I had a client once who was particularly proud of her determination. She was someone who kept on going come what may. You know the old saying: “If you want something done, ask a busy person”? Well, that was her. She was reliable, contentious and you knew she’d deliver miracles if you only had the nerve to ask her.
No challenge was too difficult. Needed 200 fairy cakes for an out of two wedding being held within seven days? No problem. She knew just the person. Colour scheme? With hundreds and thousands or without? Oh, and she’d pick them up too on her way to the wedding.
Or there was the way she organised an internship for a friend’s child who needed the experience after university. It was in a competitive field and dozens of people were lining up for the opportunities. She contacted a friend of a friend, etc. etc. and the lucky graduate was in with a chance.
And then there was the time when a friend left her passport at home and she was stuck at the airport with two children, unable to take them on holiday. She rang my client, told her where to get the key to her home and said she had 50 minutes to get to Gatwick. That was a tight squeeze but she made it. Of course she did.
The problem was that, by the time she finally found got round to seeing me, she was all out of puff. She was in a deep fog of lethargy and found she had no energy left to try and work out what to do. She told me – and I got the sense that she felt slightly embarrassed at saying it – that she needed help in working out what to do.
Her initial presentation was straightforward. She was only concerned about the problem and looking for short-term counselling because it was temporarily stalling her lifelong and speedy direction of travel. She was quite happy on that pathway and had no desire to slow down. She was appealing to me for extra coping skills to get a move on.
Sometimes, in such circumstances, I can help with a short-term plan. If a person’s looking for a way to manage a certain project – anxiety with exams, for instance – I can offer some thoughts or exercises to help alleviate the in-the-moment anxiety. Or we can talk through how s/he arrived in this situation when, previously, they’d managed. If it’s a quick fix to a sudden problem that they’re looking for, I’m willing to try.
But when the problem seems to have come to an abrupt halt after decades of coping, I find myself wondering if there’s more to it than what my client might suppose.

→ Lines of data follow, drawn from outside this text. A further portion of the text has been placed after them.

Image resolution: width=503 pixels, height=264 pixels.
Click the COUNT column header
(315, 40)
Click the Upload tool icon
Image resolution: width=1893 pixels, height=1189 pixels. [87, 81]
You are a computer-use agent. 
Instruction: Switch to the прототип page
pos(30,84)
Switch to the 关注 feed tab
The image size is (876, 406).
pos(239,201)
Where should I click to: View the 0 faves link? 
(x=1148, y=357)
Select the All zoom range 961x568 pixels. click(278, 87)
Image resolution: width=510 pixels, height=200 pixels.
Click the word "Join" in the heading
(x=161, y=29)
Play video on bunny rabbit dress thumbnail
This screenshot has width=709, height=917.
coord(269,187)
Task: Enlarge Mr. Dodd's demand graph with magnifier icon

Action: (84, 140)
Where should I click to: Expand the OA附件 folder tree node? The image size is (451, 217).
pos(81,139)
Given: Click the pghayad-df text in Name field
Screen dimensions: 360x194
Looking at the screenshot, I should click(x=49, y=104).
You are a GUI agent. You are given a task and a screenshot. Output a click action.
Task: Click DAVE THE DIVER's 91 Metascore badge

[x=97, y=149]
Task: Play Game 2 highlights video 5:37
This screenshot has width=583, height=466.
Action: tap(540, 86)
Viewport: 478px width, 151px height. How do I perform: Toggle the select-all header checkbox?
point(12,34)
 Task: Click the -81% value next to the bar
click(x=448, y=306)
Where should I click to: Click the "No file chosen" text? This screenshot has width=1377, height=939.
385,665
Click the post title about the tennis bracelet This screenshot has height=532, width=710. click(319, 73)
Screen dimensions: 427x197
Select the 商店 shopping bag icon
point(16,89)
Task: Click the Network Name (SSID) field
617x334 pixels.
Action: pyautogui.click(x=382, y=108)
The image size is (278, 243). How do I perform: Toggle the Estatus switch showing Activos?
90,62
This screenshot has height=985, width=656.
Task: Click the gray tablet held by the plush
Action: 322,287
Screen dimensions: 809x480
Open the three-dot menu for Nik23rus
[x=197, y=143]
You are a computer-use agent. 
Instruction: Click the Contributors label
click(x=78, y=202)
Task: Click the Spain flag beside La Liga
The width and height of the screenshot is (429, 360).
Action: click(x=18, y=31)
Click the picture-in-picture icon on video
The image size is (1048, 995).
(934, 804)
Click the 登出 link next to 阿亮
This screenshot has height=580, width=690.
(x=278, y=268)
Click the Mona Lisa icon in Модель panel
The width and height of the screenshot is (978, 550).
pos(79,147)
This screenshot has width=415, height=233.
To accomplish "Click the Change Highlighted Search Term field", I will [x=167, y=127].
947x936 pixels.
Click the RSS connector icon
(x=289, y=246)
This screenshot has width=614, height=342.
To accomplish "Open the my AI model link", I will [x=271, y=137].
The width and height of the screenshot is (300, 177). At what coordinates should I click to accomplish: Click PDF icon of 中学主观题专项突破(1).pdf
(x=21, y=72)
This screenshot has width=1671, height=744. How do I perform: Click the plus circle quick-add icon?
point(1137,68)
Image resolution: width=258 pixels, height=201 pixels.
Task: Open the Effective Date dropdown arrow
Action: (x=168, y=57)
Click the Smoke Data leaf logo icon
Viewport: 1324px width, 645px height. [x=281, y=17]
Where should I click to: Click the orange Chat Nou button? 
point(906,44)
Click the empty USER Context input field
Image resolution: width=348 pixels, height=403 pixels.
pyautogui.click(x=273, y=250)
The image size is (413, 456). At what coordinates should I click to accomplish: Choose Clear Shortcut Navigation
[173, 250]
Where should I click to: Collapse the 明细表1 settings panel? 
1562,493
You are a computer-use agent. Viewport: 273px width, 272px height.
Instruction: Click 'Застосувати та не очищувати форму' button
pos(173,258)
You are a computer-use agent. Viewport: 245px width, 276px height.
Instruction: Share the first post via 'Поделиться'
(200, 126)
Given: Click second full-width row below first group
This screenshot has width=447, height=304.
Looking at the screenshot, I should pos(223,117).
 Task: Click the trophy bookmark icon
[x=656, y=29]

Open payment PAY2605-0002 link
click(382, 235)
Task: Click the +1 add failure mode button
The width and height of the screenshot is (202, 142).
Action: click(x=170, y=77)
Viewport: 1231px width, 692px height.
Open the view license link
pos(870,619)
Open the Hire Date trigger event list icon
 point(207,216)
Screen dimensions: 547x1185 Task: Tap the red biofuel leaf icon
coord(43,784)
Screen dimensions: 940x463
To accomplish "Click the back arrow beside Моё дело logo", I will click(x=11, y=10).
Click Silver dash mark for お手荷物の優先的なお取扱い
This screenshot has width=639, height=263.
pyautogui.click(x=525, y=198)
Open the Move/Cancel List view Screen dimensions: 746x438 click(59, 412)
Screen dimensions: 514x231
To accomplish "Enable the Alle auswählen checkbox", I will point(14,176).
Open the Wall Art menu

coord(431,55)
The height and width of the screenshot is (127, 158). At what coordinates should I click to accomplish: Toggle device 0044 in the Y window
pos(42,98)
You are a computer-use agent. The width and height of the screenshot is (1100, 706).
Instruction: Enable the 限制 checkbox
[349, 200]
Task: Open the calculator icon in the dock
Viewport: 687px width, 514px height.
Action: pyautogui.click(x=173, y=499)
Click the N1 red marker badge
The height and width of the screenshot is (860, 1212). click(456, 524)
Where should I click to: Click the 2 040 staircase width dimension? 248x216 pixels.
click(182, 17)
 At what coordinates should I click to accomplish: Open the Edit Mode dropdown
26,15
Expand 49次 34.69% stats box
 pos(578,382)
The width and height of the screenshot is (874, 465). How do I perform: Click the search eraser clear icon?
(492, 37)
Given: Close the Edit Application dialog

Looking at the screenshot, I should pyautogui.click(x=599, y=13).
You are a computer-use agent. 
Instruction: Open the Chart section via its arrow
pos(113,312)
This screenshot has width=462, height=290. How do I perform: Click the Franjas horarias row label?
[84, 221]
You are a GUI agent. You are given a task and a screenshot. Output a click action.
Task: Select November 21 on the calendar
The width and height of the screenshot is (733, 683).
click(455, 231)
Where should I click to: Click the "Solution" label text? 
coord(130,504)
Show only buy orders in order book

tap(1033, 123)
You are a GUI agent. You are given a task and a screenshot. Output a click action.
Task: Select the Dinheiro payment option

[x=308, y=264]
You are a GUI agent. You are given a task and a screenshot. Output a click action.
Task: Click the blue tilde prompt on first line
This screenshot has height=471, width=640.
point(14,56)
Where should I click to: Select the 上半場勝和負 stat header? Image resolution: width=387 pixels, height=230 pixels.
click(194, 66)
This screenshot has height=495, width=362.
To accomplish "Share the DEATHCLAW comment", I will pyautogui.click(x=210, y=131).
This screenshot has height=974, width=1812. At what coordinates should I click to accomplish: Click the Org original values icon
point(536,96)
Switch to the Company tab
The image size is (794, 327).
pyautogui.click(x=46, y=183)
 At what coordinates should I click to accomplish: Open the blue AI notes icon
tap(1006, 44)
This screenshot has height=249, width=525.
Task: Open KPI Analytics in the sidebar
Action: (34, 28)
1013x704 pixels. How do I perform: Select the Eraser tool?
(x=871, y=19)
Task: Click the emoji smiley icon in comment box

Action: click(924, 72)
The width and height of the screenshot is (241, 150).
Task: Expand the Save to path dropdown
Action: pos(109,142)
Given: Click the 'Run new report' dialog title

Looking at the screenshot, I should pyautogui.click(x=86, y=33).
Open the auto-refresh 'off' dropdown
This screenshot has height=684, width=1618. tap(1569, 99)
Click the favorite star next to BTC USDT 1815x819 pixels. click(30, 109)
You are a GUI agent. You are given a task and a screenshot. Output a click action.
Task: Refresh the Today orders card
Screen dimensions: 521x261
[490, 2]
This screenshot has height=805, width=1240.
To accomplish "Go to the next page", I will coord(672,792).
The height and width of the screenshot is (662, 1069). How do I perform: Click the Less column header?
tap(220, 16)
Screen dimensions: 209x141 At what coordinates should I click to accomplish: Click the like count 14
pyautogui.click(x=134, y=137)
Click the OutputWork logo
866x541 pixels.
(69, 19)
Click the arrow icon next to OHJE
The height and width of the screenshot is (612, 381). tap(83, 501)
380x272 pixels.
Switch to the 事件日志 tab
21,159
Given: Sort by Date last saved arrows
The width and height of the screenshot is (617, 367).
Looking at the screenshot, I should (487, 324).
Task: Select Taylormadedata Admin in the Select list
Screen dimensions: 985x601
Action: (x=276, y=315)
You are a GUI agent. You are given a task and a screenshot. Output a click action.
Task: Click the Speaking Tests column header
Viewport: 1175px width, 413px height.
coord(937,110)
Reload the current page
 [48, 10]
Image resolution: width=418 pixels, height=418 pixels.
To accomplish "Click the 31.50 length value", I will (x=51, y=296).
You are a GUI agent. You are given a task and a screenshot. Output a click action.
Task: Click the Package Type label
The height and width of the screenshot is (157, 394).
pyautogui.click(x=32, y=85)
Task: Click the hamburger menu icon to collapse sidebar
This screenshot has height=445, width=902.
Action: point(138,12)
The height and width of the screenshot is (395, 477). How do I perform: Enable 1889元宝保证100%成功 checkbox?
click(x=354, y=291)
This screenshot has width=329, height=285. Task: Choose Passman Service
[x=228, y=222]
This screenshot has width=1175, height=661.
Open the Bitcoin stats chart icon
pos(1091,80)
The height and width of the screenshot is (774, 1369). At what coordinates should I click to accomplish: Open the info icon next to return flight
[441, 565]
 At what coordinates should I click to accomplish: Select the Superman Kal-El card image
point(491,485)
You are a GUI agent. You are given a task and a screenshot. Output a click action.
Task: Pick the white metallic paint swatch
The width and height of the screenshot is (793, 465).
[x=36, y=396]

The client to whom I’m referring was in her early 50s and was wondering if she was menopausal. She listed such symptoms as brain fog, interrupted sleep and lack of concentration and said they fitted in with what she’d been reading.
Such symptoms fit in with many people’s lives, I pointed out. It could be connected with the menopause, or something complete different. She could consult a doctor to rule things in and to rule things out, which I’d suggest, and/or she could talk to me.
She decided to go for both, and came to me for counselling.
She was, as I’d suspected she might turn out to be, a model client. She was punctual, never late or missing an appointment and always keen to be helpful during our sessions. She offered her own very valuable interpretations and I found myself wanting to agree, for the sake of helping her feel better. That was not an option. That way collusion lies.
My job was, I felt, to see what was driving her to such a level that she could only stop when she appeared to be burned out. Why could she not have pulled back earlier?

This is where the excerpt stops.